El tiempo tiene la dualidad
de acelerar las arrugas y ralentizar las aptitudes absolutas,
de mirar con los ojos descubiertos
sin la ceguera pasional del quiero ser y no puedo.
El tiempo cambia nuestro ritmo
y transforma nuestros miedos e ilusiones.
Una aceptación profunda,
un cactus creciendo adentro
del que hemos aprendido a acariciar sus espinas
e incluso a amarlas,
porque sin ellas no seríamos como somos.
Alguna vez quise hablar de esa linda flor
cuyo tallo se tronchó allá por esas fechas
en las que se quebró toda nuestra obra.
Hablé, aunque luego su piel se calló
oculta entre líneas de una sola lectura.
Un declive sostenido seguido por un despido.
A la deriva, amanecieron muchas habitaciones sin vistas.

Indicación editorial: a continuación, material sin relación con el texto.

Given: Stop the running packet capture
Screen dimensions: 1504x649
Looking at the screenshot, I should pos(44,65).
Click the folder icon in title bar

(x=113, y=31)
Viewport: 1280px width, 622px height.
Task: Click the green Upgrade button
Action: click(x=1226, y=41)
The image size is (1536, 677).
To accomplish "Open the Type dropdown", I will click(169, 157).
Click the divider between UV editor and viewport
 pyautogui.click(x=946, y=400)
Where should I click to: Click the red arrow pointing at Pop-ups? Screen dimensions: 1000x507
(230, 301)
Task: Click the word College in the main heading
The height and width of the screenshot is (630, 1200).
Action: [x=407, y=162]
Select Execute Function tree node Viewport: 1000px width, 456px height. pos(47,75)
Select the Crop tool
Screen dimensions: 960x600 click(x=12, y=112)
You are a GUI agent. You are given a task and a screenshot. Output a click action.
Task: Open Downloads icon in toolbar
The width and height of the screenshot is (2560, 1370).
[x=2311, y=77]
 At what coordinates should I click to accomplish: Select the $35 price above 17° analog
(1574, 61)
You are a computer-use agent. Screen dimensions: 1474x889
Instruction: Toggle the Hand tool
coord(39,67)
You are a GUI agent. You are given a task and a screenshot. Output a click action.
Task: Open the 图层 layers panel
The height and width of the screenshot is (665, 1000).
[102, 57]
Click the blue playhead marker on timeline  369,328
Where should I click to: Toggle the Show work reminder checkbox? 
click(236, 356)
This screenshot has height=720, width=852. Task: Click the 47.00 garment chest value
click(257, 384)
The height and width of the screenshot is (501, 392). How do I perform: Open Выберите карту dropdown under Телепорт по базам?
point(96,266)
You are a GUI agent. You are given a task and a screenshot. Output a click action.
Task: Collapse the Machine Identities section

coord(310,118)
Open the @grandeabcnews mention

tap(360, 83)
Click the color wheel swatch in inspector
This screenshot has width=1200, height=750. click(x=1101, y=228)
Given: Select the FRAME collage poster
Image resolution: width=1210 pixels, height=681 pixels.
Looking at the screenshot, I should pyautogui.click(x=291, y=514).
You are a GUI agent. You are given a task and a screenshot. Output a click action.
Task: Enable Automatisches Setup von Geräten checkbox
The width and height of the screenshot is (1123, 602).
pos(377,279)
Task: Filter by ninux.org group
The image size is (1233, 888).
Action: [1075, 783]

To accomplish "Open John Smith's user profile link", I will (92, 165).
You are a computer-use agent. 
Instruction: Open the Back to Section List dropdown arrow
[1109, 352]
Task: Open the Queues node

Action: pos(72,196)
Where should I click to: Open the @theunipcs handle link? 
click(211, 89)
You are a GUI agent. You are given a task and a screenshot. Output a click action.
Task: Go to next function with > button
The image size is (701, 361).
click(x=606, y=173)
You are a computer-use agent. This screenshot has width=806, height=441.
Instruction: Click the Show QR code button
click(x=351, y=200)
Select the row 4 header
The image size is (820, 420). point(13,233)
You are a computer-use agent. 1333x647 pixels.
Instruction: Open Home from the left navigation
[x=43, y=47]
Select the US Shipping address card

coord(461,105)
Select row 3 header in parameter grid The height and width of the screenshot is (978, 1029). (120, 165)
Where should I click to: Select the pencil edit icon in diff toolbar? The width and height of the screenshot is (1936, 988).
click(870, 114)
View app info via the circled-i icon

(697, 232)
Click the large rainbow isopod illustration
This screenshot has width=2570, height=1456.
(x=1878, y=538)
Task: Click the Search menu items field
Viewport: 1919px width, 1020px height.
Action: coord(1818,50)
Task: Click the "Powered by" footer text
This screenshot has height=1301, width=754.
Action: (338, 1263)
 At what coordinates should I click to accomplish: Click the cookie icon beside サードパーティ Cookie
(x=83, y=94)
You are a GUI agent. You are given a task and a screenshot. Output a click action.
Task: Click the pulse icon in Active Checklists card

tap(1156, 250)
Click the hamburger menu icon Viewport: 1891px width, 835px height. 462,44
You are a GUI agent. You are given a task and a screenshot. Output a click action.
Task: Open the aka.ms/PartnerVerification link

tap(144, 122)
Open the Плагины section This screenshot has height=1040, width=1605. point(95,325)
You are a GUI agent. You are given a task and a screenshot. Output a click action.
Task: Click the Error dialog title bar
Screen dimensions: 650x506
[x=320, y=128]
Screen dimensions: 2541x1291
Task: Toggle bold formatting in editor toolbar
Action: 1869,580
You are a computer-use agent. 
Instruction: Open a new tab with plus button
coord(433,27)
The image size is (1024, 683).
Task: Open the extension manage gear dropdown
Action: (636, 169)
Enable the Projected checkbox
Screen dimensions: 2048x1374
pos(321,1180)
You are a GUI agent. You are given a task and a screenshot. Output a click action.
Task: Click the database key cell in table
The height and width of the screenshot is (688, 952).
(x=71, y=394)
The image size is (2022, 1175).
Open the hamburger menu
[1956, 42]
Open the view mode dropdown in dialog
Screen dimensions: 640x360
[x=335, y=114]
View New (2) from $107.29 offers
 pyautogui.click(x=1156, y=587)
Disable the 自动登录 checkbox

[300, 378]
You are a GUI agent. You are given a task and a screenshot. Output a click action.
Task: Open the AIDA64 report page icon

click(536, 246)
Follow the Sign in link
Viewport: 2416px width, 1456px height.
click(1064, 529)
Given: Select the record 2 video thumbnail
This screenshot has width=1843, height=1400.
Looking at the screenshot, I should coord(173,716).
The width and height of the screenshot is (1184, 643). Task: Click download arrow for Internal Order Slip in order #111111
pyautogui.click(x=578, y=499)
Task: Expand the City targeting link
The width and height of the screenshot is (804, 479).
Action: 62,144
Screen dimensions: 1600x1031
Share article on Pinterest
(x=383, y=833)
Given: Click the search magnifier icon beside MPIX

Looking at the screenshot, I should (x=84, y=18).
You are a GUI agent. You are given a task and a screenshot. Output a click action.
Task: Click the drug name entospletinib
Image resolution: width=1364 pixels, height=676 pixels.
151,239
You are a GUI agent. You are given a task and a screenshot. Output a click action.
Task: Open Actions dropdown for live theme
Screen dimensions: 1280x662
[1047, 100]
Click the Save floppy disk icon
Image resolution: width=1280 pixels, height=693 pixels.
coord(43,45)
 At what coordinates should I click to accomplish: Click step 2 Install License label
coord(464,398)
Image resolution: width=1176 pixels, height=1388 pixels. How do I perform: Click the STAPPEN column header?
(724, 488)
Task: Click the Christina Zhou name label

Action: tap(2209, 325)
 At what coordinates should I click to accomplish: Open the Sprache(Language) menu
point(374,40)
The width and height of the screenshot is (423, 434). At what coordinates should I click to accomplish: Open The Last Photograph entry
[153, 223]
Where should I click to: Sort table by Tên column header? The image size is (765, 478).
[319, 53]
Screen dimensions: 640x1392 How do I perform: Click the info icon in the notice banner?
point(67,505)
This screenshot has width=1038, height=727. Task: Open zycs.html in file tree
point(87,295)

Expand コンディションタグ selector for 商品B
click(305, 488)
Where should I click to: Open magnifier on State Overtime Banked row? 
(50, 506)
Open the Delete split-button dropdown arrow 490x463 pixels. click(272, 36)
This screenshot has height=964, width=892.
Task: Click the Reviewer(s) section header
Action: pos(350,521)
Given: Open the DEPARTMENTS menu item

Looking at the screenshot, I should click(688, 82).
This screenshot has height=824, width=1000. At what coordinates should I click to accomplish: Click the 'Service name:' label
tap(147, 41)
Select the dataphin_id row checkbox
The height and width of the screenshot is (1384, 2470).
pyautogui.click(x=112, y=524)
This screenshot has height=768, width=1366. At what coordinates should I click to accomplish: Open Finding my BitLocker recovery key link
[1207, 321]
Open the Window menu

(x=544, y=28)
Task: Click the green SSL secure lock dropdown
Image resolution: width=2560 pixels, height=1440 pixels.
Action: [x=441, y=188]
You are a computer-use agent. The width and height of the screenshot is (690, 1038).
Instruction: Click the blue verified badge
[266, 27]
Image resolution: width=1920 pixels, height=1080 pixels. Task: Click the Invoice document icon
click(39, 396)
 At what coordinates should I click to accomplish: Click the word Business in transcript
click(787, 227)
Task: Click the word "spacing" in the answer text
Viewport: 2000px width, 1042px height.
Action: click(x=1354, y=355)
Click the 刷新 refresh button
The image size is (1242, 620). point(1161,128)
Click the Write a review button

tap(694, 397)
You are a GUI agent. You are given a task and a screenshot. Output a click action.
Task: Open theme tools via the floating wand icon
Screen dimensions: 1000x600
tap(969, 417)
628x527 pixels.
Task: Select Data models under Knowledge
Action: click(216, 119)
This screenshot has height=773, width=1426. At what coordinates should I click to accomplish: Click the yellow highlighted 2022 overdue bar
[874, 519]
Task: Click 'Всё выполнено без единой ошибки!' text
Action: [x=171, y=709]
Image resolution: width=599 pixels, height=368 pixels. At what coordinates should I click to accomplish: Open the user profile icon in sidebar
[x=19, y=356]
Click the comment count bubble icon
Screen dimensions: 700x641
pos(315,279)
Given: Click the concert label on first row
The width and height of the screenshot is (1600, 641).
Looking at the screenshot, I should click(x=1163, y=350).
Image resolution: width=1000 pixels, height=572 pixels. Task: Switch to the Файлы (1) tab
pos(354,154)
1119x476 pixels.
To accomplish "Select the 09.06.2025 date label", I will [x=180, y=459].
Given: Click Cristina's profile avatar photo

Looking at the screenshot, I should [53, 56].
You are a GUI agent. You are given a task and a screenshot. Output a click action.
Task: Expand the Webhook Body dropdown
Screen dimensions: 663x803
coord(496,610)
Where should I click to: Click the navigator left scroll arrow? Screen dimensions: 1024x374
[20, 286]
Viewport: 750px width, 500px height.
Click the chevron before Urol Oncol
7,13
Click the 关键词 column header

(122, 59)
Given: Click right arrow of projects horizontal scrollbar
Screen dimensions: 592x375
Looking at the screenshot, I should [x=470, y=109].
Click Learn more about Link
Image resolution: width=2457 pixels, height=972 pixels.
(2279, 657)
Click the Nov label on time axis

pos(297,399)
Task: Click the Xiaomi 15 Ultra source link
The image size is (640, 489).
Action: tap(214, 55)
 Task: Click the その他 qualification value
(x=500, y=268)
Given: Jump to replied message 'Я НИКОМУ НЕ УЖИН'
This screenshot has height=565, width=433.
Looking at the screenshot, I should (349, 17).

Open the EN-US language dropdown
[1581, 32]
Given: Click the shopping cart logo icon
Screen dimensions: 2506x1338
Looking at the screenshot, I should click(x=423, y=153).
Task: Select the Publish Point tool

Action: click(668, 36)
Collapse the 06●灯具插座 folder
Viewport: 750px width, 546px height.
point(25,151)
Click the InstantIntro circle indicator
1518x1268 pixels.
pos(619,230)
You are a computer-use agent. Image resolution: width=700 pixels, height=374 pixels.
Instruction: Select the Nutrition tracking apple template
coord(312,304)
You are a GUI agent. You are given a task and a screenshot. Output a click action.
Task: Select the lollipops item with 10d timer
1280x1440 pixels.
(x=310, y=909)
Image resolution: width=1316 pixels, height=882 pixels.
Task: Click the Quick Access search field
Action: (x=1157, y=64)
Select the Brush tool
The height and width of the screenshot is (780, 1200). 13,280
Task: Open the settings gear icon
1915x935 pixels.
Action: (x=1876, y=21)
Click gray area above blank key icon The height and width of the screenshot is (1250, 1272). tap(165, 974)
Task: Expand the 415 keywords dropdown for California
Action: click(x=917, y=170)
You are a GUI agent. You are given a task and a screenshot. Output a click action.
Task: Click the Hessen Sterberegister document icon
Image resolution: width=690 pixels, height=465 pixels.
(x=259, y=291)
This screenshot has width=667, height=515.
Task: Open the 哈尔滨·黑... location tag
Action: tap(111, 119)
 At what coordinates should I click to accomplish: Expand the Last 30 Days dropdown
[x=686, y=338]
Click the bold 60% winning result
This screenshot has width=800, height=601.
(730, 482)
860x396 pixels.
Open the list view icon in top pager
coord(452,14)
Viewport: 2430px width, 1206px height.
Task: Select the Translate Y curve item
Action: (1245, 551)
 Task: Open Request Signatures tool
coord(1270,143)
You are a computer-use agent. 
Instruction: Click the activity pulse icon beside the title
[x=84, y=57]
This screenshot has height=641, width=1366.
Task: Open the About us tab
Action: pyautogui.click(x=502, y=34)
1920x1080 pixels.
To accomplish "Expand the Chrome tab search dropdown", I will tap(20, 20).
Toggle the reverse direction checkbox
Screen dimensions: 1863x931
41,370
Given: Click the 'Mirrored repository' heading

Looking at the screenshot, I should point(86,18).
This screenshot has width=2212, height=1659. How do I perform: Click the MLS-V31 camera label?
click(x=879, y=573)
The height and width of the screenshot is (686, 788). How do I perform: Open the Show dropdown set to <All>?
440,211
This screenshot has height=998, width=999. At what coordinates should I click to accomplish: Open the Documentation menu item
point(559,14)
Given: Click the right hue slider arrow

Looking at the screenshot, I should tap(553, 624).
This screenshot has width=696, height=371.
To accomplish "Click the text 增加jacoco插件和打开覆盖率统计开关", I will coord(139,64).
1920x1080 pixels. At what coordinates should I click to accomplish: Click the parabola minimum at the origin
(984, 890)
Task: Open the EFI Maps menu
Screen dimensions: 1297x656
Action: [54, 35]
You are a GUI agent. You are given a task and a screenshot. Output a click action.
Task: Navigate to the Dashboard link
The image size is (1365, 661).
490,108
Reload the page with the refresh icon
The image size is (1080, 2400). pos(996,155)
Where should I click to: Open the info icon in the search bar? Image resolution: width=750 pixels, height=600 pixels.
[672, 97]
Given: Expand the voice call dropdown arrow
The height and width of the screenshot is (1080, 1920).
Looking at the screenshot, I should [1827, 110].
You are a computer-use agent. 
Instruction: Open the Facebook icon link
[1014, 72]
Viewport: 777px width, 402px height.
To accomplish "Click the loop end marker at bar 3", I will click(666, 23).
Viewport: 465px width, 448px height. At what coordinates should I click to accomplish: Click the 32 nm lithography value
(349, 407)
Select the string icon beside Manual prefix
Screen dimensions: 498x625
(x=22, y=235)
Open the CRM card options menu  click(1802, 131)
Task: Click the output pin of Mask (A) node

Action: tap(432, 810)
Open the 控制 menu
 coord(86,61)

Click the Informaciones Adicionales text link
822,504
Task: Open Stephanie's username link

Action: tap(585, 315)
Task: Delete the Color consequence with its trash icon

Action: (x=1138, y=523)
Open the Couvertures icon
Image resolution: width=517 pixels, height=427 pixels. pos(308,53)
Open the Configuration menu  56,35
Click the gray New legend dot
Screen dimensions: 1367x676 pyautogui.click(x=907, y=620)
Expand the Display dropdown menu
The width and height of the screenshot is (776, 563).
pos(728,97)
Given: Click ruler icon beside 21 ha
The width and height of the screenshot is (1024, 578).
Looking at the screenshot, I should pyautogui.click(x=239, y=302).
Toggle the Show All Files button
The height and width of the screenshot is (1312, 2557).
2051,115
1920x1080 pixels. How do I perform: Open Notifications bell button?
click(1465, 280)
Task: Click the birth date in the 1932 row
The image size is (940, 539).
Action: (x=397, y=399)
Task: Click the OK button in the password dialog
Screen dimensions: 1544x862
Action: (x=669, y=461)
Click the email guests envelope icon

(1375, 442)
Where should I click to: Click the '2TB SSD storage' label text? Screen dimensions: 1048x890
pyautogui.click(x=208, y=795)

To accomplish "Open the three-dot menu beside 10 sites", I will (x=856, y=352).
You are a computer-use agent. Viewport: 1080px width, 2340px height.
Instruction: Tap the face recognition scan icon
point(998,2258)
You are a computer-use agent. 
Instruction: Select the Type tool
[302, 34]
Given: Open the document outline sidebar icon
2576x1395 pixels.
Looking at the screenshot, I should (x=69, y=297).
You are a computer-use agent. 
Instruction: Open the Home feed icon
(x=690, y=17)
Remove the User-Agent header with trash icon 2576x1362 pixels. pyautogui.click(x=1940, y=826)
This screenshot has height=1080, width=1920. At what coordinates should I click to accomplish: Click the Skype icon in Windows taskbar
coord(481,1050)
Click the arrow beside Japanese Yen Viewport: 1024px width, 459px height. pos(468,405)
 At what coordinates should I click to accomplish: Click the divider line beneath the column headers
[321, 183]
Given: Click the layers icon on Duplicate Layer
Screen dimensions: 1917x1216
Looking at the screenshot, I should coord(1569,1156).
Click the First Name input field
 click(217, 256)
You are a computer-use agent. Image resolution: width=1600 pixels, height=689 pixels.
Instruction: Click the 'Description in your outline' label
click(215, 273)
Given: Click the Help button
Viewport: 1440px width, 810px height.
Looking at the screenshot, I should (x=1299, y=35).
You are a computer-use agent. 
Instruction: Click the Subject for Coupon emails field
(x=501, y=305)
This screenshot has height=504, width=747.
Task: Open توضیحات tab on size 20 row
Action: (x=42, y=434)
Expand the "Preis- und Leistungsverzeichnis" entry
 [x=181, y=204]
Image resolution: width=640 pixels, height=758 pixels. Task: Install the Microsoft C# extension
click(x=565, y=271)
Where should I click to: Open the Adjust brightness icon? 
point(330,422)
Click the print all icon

Nunca supe quién fue el que falló,
ni si que el empeño sesgado en escribirse continuado
navegase siempre rumbo a tu buzón
fuese tan sólo un pálpito desaforado.
Tras el primer naufragio,
el horno de vidrio se partió en pedazos,
y la cotorra se quedó sola sin voz.
Más entre los cristales del fracaso,
una ventana le abrió salida al exterior.
Paso a paso los hitos se fueron alcanzando.
La cotorra viaja sola acompañada en el punto de inflexión.